**** Dataset entries

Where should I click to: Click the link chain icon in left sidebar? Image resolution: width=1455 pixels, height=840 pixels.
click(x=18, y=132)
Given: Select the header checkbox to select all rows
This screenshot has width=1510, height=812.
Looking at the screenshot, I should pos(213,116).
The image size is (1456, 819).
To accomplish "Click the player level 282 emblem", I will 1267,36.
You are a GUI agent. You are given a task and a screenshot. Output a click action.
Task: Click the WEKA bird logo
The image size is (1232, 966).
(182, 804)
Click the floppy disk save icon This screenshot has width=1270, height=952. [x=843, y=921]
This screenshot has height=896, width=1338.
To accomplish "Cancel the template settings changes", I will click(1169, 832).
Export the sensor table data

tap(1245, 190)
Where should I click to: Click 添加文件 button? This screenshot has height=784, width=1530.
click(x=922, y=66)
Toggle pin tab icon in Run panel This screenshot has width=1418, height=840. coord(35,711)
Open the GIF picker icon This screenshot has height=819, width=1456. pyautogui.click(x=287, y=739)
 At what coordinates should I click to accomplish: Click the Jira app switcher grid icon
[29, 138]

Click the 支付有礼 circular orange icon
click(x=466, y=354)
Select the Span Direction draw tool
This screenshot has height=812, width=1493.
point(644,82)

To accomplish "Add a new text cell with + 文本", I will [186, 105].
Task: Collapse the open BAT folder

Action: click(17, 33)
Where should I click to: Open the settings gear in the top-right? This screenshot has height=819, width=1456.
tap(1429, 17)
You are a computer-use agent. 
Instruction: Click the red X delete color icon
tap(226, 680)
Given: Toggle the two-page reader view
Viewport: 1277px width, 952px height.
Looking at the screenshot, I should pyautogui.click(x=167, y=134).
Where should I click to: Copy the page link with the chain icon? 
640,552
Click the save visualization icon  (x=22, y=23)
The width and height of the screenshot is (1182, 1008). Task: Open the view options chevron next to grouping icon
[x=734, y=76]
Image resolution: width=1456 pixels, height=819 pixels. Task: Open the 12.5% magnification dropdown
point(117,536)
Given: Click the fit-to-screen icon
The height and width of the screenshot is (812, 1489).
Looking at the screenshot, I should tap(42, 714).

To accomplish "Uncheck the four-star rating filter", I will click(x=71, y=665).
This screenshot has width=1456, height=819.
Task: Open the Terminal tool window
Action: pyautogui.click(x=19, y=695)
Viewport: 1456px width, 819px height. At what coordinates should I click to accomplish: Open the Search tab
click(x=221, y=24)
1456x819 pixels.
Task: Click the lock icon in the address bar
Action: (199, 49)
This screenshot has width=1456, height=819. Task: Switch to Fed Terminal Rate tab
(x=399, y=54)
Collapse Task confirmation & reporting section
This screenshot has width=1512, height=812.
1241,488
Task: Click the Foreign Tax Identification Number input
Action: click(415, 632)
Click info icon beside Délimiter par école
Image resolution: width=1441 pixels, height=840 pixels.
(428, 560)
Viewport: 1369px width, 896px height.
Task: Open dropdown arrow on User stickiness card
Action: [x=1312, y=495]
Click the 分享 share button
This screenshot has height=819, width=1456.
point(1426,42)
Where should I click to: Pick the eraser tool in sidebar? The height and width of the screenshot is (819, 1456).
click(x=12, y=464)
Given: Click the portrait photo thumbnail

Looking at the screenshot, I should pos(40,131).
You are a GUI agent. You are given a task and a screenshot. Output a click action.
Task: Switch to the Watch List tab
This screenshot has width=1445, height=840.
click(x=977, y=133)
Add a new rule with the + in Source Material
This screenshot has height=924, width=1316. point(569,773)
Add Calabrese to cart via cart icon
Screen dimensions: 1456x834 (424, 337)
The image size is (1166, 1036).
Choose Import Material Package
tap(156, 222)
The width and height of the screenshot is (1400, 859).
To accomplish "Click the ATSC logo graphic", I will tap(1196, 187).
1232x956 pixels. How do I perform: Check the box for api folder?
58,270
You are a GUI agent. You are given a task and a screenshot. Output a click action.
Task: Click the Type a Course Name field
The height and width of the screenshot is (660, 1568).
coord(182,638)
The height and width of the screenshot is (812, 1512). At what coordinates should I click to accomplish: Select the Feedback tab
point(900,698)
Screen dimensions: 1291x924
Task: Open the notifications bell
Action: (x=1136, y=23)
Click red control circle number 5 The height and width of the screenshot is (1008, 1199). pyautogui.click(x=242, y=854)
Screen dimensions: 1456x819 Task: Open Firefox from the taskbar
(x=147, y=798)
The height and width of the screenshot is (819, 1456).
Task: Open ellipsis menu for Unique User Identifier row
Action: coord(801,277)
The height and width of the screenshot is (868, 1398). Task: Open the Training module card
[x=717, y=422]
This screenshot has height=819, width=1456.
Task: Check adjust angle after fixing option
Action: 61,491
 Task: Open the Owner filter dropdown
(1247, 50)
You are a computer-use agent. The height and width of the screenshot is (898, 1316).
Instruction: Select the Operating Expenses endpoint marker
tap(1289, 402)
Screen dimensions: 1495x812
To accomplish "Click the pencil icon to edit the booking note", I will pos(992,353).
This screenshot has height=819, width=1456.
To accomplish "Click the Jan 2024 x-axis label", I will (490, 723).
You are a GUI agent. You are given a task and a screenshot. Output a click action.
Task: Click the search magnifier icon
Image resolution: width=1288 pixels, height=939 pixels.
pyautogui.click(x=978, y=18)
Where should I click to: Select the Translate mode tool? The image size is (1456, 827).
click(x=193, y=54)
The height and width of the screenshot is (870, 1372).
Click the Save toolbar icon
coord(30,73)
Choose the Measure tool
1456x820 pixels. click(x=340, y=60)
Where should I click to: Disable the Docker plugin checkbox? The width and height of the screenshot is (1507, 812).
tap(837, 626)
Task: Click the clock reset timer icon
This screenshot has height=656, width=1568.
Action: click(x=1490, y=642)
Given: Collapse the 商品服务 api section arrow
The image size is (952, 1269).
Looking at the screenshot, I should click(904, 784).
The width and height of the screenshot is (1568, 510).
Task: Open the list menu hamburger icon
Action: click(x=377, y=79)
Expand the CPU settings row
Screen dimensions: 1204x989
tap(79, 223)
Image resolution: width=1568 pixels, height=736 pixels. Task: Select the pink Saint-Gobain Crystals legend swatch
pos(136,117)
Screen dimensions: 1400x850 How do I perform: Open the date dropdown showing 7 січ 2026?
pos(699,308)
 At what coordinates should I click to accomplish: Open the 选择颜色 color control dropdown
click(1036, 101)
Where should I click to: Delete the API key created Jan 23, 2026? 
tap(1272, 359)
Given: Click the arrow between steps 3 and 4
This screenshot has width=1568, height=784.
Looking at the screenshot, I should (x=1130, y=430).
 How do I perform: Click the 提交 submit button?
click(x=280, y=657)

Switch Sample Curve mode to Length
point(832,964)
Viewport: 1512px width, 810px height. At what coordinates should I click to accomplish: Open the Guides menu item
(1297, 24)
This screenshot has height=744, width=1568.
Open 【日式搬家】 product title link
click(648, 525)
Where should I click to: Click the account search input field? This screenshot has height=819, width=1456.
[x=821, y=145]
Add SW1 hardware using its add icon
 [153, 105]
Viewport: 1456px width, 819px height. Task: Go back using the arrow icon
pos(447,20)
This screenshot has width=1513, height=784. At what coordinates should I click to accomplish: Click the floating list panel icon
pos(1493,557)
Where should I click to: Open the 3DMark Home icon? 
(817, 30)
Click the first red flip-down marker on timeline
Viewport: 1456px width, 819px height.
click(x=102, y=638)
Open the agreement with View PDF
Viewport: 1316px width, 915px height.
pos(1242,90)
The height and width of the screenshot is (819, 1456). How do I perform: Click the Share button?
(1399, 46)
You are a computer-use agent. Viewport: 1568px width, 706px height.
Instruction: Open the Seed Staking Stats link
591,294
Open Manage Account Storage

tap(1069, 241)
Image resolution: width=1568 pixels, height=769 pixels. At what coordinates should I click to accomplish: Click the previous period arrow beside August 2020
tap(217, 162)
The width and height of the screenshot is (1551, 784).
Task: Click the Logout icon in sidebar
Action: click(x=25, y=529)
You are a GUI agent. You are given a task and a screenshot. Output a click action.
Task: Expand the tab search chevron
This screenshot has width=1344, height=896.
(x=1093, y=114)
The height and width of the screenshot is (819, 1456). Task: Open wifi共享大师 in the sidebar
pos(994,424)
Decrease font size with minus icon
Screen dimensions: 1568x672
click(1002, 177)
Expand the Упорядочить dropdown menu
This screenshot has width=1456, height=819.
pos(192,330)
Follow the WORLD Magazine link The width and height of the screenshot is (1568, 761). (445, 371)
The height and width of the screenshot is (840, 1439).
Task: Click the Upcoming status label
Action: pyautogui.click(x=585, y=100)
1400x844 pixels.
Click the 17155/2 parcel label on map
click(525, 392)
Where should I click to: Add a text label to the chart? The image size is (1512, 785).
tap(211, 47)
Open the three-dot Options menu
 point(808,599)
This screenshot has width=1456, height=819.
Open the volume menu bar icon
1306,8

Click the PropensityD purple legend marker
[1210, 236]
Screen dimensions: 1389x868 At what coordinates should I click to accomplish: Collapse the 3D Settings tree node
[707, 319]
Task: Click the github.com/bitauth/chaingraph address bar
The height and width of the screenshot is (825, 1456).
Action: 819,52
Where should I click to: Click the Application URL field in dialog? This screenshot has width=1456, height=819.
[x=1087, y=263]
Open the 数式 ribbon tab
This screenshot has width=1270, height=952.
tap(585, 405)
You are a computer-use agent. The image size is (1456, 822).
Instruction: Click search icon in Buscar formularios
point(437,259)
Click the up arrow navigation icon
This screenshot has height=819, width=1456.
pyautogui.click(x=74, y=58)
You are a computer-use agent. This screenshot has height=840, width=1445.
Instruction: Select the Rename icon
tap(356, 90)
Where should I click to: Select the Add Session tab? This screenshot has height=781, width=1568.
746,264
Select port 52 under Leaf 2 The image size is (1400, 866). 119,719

********

- Requirement: Scan the records above for the string "Expand", then copy each line where it turns up.

- Task output:
Expand the CPU settings row
Task: Expand the tab search chevron
Expand the Упорядочить dropdown menu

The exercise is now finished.